Assigned task. Search the listing below for the string "will", then copy every line it appears in.

#####

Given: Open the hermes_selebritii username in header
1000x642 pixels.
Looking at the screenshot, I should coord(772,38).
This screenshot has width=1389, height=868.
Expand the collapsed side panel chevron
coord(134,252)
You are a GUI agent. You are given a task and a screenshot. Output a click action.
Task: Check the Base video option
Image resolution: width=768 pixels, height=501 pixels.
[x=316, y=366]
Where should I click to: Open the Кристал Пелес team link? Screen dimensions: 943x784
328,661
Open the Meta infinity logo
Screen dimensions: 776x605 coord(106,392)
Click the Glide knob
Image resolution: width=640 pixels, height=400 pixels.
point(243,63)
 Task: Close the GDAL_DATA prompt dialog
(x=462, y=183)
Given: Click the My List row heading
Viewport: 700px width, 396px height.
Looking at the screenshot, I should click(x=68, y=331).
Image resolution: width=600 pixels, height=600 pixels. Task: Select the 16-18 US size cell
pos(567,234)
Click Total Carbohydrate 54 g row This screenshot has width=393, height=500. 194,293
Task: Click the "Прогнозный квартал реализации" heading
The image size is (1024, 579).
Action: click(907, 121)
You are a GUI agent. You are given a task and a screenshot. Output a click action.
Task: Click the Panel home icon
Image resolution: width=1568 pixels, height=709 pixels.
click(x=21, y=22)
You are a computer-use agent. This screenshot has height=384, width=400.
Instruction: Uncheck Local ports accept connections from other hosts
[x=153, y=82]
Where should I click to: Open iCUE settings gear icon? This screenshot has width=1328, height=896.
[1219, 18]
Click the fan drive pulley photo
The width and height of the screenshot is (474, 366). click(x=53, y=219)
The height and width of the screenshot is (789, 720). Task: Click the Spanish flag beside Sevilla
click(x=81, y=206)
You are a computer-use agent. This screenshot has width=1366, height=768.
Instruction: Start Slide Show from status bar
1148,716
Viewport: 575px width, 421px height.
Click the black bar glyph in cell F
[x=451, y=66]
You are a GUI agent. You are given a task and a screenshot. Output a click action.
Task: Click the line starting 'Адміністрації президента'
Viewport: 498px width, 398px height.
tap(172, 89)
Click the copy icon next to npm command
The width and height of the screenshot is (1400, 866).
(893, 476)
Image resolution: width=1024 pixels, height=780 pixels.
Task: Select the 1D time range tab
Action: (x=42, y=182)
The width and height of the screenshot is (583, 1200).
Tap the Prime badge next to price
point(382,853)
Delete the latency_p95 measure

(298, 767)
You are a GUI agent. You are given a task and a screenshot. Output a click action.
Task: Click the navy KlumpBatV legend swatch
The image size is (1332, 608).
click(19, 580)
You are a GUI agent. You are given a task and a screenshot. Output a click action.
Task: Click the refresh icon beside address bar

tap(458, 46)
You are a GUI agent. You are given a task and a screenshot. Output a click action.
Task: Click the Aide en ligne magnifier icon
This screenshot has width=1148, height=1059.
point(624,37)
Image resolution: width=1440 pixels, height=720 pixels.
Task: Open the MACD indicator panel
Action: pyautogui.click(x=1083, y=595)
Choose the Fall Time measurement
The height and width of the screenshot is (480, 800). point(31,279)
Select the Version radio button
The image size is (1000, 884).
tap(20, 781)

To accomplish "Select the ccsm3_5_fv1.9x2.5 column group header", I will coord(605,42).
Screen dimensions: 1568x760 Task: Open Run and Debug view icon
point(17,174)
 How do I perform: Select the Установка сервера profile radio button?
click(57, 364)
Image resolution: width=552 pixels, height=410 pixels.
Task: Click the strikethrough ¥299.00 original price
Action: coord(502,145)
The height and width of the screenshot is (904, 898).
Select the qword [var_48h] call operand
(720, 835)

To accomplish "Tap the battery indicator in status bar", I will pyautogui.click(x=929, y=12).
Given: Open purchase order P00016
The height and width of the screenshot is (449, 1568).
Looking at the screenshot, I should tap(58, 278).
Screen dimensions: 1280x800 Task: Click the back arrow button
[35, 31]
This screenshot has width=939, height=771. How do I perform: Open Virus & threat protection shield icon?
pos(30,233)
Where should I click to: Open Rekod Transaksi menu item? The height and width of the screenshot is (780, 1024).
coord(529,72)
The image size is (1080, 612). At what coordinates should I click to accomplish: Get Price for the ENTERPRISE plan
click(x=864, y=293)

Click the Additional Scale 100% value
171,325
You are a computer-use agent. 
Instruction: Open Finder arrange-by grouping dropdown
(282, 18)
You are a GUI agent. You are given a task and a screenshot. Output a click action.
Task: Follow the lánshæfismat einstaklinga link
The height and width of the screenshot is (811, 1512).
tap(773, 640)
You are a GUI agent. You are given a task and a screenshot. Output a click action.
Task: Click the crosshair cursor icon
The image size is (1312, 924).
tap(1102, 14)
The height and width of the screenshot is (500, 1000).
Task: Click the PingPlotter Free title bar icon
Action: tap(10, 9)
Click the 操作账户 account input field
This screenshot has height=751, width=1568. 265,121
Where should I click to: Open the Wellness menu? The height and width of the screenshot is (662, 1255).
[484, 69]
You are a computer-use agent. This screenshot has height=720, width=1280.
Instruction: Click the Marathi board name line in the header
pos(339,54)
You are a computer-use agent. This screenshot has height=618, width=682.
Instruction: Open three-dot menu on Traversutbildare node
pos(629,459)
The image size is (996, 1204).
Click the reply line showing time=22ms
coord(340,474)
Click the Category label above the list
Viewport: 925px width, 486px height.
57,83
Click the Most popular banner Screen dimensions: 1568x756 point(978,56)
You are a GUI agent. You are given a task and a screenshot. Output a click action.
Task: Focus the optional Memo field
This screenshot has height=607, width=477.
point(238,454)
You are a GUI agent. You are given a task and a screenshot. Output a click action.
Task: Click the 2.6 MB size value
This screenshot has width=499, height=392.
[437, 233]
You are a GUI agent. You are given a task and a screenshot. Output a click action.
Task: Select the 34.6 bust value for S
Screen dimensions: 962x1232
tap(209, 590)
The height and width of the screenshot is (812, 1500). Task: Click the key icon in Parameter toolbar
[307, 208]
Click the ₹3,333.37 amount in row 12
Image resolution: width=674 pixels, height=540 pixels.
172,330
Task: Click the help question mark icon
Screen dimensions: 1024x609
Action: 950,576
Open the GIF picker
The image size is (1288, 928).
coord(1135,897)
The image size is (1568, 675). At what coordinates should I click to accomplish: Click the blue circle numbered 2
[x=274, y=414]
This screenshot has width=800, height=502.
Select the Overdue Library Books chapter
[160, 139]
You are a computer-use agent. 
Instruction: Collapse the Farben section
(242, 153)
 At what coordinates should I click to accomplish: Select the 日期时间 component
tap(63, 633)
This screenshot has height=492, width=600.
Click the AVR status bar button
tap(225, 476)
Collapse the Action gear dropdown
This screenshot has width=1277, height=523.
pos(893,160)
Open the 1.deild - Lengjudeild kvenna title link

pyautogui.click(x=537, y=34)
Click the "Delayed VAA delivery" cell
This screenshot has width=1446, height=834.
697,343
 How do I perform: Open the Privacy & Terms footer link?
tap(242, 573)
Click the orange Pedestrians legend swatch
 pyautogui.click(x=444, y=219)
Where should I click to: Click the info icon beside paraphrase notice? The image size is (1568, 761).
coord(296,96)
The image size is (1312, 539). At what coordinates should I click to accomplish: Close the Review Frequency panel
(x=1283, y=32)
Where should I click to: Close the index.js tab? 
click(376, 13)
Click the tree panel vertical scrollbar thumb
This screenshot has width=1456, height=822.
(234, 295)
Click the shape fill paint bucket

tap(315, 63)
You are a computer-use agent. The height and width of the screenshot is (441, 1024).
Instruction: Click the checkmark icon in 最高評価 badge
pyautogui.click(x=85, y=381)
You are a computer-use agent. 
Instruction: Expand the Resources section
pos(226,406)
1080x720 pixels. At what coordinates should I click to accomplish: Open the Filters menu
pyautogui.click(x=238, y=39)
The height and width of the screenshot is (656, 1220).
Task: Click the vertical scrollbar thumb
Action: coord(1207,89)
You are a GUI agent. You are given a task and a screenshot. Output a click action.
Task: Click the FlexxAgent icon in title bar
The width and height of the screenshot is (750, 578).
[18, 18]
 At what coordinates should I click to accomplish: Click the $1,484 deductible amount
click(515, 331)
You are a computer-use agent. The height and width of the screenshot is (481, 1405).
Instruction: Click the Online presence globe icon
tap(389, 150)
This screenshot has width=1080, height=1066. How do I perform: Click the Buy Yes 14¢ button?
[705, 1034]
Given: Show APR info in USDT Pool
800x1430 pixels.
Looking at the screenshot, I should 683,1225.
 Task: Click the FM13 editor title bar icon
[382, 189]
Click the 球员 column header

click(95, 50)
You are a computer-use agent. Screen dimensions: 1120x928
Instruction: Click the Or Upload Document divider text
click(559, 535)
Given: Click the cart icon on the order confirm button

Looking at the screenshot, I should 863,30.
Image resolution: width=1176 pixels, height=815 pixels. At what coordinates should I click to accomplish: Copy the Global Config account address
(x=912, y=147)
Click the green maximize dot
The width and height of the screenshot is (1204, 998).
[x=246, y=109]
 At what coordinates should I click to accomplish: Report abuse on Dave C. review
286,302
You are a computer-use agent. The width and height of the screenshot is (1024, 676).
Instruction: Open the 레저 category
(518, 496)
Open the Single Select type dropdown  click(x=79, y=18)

#####

Written solution.
To accomplish "Select the ccsm3_5_fv1.9x2.5 column group header", I will coord(605,42).
To accomplish "Tap the battery indicator in status bar", I will pyautogui.click(x=929, y=12).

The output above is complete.